→ DOCUMENT SECTION
::::
# Montreal to ban 100 pesticides.



## MrT (Jul 30, 2021)

Montreal Mayor is seeking to ban around 100 pesticides which would come into effect 2022.

https://www.msn.com/en-ca/news/video/montreal-to-ban-most-dangerous-pesticides/ar-AANvtXC?li=AAadgLE&%253Bamp%253Bocid=mailsignoutmd


----------



## CanadianGrassMan (Apr 25, 2020)

That's dumb. IMO they should make a weekend course for anyone who wants to use these products and make it available for sale. That should balance the safety vs usefulness issue.


----------



## Lawn Noob (Jul 26, 2020)

Hopefully people pay attention to which politicians are pushing this sort of thing and vote accordingly.


----------



## Harts (May 14, 2018)

Listen, I don't want to turn this post political, but voting based on who is in favour of banning pesticides is ridiculous.

Besides, banning them doesn't mean you can't use them. It just means don't get caught.

Most chemicals are already banned in Ontario. It doesn't stop most TLF members from using them.


----------



## Lawn Noob (Jul 26, 2020)
::::
→ RAW RECORDS

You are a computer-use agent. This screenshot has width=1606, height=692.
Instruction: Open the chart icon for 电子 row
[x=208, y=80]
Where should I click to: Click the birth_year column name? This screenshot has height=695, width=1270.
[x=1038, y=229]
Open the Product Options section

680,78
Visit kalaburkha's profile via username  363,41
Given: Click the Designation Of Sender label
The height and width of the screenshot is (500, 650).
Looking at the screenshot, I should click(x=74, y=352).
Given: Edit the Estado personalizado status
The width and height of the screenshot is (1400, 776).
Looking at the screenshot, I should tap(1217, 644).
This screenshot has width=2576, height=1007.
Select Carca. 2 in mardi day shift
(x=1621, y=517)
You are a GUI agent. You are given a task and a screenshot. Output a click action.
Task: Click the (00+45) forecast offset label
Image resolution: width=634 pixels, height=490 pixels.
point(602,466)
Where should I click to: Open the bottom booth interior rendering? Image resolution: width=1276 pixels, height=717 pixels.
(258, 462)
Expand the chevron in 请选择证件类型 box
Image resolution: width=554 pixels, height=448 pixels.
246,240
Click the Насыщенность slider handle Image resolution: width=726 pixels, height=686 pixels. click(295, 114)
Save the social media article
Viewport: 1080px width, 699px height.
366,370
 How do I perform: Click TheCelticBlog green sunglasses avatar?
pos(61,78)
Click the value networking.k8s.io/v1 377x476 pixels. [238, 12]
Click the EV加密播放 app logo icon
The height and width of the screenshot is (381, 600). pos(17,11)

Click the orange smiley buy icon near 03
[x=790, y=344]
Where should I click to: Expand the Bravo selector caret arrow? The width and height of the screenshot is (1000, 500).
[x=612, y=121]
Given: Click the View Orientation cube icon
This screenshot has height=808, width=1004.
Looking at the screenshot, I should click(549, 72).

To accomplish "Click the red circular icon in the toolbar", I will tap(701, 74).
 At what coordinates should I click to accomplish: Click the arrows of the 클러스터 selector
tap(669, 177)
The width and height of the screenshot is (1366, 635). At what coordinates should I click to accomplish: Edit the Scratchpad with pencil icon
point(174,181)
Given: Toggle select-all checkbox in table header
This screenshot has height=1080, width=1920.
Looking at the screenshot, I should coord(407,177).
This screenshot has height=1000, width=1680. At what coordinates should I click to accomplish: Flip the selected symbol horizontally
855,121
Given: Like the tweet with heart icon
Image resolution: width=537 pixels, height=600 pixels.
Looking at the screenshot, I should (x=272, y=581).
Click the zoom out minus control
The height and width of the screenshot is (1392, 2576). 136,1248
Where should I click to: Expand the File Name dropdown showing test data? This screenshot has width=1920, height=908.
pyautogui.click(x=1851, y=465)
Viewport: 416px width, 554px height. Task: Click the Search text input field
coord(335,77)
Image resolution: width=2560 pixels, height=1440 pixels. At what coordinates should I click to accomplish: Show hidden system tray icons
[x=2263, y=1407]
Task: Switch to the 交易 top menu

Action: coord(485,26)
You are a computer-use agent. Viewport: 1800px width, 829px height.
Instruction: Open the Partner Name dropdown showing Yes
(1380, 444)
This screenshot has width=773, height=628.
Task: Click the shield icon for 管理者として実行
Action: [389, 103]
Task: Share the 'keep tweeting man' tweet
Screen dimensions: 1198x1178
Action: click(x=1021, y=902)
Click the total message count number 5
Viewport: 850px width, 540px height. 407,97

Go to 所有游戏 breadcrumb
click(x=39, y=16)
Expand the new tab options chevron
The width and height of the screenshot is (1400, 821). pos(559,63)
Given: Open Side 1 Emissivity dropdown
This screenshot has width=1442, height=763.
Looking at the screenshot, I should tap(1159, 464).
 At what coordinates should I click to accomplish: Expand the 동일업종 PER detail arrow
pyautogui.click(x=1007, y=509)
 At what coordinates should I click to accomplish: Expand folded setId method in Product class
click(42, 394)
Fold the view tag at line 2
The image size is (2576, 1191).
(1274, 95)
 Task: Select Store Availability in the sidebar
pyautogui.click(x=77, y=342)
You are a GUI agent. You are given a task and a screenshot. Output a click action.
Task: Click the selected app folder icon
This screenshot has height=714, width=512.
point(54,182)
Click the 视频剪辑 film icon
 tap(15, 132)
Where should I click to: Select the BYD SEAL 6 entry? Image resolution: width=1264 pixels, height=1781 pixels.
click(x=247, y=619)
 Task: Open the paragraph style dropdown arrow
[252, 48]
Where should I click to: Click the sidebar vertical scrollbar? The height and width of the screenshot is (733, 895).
::::
→ STATED GOAL 1
Answer from the Montreal pesticide thread:
(a) In what year would Montreal's ban take effect?
(b) What does CanadianGrassMan propose in place of a ban?
(c) According to Harts, in which province are most chemicals already banned?
→ STATED GOAL 2
Write the next part of the Montreal pesticide thread, picking up after its final line.
The material is separate from the thread on Montreal's pesticide ban.

→ TASK OUTPUT 1
(a) 2022
(b) A weekend course for anyone who wants to use these products, after which the products would be available for sale.
(c) Ontario

→ TASK OUTPUT 2
Harts said:


> Listen, I don't want to turn this post political, but voting based on who is in favour of banning pesticides is ridiculous.
> 
> Besides, banning them doesn't mean you can't use them. It just means don't get caught.
> 
> Most chemicals are already banned in Ontario. It doesn't stop most TLF members from using them.


Disagree. These politicians actually have made criminals of those just looking to have a nice lawn. You said yourself "don't get caught". It seems ridiculous to me that a guy minding his own business in his own lawn should have to fear a politician sending government employees to harass him.

I guess if we're not going to vote our own interests, we can just enjoy having things taken from us with no repercussions for the politicians who work against our wishes. We'll agree to disagree, I guess.


----------



## Factor (Oct 10, 2019)

Lawn Noob said:


> Disagree. These politicians actually have made criminals of those just looking to have a nice lawn. You said yourself "don't get caught". It seems ridiculous to me that a guy minding his own business in his own lawn should have to fear a politician sending government employees to harass him.
> 
> I guess if we're not going to vote our own interests, we can just enjoy having things taken from us with no repercussions for the politicians who work against our wishes. We'll agree to disagree, I guess.


They live in Canada. The government isn't the same.


----------



## Factor (Oct 10, 2019)

Harts said:


> Besides, banning them doesn't mean you can't use them. It just means don't get caught.
> Most chemicals are already banned in Ontario.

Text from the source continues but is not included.